Güney Afrika Cumhuriyeti’nde 29 Mayıs’ta gerçekleştirilen parlamento seçimlerinin resmi olmayan ilk sonuçları açıklandı. Güney Afrika Seçim Komisyonu (IEC), oyların yüzde 99.5’inin sayıldığını duyurdu. Ülkenin 1994’te apartheid rejiminin sona ermesinin ardından yapılan ilk demokratik seçimlerinde iktidara gelen Afrika Ulusal Kongresi (ANC), oyların yüzde 40.21’ini alarak 30 yıl sonra ilk kez parlamentoda çoğunluğu kaybetti. Ana muhalefet partisi Demokratik İttifak (DA) ise oyların yüzde 21.63’ünü alarak ikinci sırada yer aldı. Üçüncü sırada ise yüzde 14.61 oyla eski Devlet Başkanı Jacob Zuma liderliğindeki Ulusun Mızrağı (MK) yer aldı. Seçime katılım oranı ise yüzde 58.59 olarak gerçekleşti.
Güney Afrika’da devlet başkanı halk tarafından değil, Ulusal Meclis’te yapılan oylamayla seçiliyor. Partiler aldıkları oy oranına göre parlamentoda sandalye sahibi oluyor ve milletvekilleri seçimden sonra devlet başkanını belirliyor. ANC, 1994’te demokratik yollarla seçilen ilk Devlet Başkanı Nelson Mandela’nın partisi olarak uzun yıllardır parlamentoda çoğunluğa sahipti. Ancak son seçim sonuçları, mevcut Devlet Başkanı Cyril Ramaphosa liderliğindeki ANC’nin ilk kez salt çoğunluğu elde edemediğini gösteriyor. Hiçbir parti, ülkeyi yönetmek için gerekli çoğunluğa ulaşamadığından, koalisyon hükümeti kurulması bekleniyor.
ANC, 2019’daki son seçimde yüzde 57.5 oy almıştı. Son yıllarda yaşanan ekonomik durgunluk, artan işsizlik ve elektrik kesintileri nedeniyle iktidar partisine destek azalmıştı. Güney Afrika’da siyasi arenada yaşanan bu değişim, ülkedeki demokratik sürecin ve seçimlerin önemini bir kez daha vurgulamaktadır.

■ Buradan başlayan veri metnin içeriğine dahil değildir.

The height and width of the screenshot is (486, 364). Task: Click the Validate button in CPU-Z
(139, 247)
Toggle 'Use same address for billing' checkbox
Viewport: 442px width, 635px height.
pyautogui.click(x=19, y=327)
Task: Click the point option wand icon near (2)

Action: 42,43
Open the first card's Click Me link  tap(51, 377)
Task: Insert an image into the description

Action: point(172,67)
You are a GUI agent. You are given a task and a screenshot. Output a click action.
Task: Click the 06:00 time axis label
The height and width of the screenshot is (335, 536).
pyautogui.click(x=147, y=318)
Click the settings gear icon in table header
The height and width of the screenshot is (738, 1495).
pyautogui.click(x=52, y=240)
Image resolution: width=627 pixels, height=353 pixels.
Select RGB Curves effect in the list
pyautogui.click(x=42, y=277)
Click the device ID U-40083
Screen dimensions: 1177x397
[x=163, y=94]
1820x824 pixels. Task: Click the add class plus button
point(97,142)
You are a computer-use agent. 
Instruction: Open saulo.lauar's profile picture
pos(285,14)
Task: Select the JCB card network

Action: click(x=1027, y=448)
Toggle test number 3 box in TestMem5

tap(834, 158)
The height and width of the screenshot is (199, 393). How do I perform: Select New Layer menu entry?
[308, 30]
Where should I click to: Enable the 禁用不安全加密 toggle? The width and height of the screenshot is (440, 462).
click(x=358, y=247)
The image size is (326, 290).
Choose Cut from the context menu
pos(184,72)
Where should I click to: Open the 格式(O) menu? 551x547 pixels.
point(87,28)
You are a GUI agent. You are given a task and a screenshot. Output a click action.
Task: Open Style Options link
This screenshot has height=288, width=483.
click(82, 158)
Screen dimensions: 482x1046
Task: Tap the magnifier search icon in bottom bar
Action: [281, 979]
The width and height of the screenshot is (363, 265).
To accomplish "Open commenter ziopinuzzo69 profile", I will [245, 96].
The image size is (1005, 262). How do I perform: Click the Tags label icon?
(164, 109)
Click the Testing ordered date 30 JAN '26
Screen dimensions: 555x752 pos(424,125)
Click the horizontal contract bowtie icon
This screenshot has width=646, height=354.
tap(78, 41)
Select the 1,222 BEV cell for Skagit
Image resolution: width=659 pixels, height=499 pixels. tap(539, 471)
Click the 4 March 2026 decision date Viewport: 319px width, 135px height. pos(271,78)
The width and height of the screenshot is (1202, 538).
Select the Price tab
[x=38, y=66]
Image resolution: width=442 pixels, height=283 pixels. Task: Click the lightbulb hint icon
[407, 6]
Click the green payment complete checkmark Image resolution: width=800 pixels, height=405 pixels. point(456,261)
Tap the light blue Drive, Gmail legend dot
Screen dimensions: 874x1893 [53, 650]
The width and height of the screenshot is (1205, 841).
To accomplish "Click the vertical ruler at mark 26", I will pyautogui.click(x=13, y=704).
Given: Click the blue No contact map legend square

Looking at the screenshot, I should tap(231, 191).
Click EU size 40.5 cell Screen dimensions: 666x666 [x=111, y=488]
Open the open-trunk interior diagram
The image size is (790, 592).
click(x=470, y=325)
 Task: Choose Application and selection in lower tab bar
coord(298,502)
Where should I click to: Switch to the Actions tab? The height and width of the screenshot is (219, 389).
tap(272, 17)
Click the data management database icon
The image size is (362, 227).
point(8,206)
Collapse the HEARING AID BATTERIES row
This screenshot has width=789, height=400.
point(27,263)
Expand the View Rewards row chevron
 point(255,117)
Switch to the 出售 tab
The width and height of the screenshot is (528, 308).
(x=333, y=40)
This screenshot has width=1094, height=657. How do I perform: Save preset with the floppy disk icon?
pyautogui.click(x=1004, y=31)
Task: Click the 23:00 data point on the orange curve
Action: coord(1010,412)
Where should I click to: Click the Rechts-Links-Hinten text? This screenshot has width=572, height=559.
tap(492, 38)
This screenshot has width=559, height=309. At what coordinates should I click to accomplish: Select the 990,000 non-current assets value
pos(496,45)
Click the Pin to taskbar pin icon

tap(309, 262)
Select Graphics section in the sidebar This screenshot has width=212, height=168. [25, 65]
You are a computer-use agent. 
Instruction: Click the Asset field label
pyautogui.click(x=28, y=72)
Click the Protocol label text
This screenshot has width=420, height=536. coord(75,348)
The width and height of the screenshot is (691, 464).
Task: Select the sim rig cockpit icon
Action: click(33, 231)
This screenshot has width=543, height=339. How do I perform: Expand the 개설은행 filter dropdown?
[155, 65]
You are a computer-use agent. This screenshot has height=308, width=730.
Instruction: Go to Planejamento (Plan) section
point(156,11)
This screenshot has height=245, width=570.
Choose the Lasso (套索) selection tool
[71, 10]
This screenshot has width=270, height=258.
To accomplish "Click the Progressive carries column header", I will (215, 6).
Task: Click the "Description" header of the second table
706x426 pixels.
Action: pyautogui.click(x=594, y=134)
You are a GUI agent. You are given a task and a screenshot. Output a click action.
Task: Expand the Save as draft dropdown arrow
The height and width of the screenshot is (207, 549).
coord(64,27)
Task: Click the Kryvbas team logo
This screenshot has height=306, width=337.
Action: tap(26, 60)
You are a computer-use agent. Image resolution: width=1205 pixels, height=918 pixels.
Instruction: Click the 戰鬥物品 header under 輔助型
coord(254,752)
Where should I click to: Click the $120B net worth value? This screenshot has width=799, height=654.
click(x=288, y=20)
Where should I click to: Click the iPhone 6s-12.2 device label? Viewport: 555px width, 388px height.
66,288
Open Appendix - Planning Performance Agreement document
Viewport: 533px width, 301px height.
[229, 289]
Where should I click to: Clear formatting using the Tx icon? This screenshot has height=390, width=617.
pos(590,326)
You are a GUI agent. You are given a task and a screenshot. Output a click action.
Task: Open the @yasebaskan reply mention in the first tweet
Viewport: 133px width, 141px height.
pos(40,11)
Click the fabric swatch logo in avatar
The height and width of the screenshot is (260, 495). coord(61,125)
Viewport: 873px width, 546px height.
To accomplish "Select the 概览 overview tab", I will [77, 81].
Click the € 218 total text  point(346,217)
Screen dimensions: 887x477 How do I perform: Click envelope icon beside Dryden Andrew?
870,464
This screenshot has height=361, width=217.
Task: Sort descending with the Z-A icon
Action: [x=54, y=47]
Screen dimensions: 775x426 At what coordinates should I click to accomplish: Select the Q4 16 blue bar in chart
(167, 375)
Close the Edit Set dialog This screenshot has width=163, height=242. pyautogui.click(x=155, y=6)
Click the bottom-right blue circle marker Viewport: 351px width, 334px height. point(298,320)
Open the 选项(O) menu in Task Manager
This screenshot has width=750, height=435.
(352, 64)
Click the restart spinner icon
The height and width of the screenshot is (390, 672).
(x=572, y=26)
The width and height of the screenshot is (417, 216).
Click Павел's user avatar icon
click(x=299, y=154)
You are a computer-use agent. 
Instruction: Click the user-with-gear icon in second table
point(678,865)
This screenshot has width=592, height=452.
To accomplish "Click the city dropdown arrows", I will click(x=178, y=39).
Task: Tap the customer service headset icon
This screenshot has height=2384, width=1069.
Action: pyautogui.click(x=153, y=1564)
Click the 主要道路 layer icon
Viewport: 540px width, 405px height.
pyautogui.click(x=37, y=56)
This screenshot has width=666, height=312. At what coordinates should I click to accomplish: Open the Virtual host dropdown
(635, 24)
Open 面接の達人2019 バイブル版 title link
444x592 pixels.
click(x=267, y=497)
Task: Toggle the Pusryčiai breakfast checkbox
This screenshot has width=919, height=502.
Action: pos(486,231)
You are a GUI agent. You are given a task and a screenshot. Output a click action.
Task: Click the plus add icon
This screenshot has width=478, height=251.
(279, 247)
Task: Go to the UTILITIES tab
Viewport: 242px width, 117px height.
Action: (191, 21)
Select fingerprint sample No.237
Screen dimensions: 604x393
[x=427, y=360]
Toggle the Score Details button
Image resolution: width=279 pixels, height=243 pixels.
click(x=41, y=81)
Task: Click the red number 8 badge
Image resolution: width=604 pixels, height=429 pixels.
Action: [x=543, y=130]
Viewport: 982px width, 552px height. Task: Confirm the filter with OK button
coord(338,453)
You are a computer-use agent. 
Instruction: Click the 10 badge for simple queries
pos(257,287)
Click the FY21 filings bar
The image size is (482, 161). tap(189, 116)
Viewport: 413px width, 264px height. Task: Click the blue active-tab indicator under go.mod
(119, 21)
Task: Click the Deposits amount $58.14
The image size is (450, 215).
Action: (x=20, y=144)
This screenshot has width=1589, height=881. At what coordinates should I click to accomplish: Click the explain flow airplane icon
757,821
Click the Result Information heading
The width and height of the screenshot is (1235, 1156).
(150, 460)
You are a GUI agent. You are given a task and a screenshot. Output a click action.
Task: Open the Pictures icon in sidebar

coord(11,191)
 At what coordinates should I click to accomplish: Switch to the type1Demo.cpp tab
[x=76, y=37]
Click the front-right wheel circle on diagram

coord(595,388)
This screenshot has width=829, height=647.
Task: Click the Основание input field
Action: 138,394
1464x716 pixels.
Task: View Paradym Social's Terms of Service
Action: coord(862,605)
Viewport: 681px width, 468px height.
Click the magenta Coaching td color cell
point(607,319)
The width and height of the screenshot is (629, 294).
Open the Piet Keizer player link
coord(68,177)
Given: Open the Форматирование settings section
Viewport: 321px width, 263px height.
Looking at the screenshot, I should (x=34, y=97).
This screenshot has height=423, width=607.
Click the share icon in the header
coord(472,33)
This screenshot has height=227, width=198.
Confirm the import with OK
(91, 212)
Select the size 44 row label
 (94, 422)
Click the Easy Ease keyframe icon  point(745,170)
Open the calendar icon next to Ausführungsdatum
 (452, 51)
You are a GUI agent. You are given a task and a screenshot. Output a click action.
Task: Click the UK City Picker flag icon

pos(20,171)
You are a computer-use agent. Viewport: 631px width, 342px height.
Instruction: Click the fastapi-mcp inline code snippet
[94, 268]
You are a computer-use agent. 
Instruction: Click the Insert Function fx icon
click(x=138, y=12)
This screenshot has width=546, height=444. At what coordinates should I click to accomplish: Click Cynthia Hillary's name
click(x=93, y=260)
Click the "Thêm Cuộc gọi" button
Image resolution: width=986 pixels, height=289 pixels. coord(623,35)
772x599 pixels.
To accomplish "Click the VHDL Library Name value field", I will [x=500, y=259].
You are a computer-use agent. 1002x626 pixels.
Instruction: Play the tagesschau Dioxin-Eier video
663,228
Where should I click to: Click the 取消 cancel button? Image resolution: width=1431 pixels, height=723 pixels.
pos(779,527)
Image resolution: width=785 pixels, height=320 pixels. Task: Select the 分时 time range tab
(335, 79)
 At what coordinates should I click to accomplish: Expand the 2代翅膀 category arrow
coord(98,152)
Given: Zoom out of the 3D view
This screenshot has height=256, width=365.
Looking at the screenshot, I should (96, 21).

Güney Afrika Seçim Komisyonu’nun açıkladığı resmi olmayan sonuçlara göre, ANC’nin parlamentodaki çoğunluğu kaybetmesi, ülkede siyasi rekabetin arttığını ve gelecek dönemde farklı partiler arasında daha fazla işbirliğinin olacağını işaret etmektedir. Sonuçların kesinleşmesi ve koalisyon hükümetinin kurulmasıyla birlikte Güney Afrika’nın siyasi ve ekonomik geleceği daha net bir şekilde belirlenecektir. Bu süreç, ülkenin demokratik yapısının güçlenmesi ve siyasi çeşitliliğin artması açısından önemli bir adım olacaktır.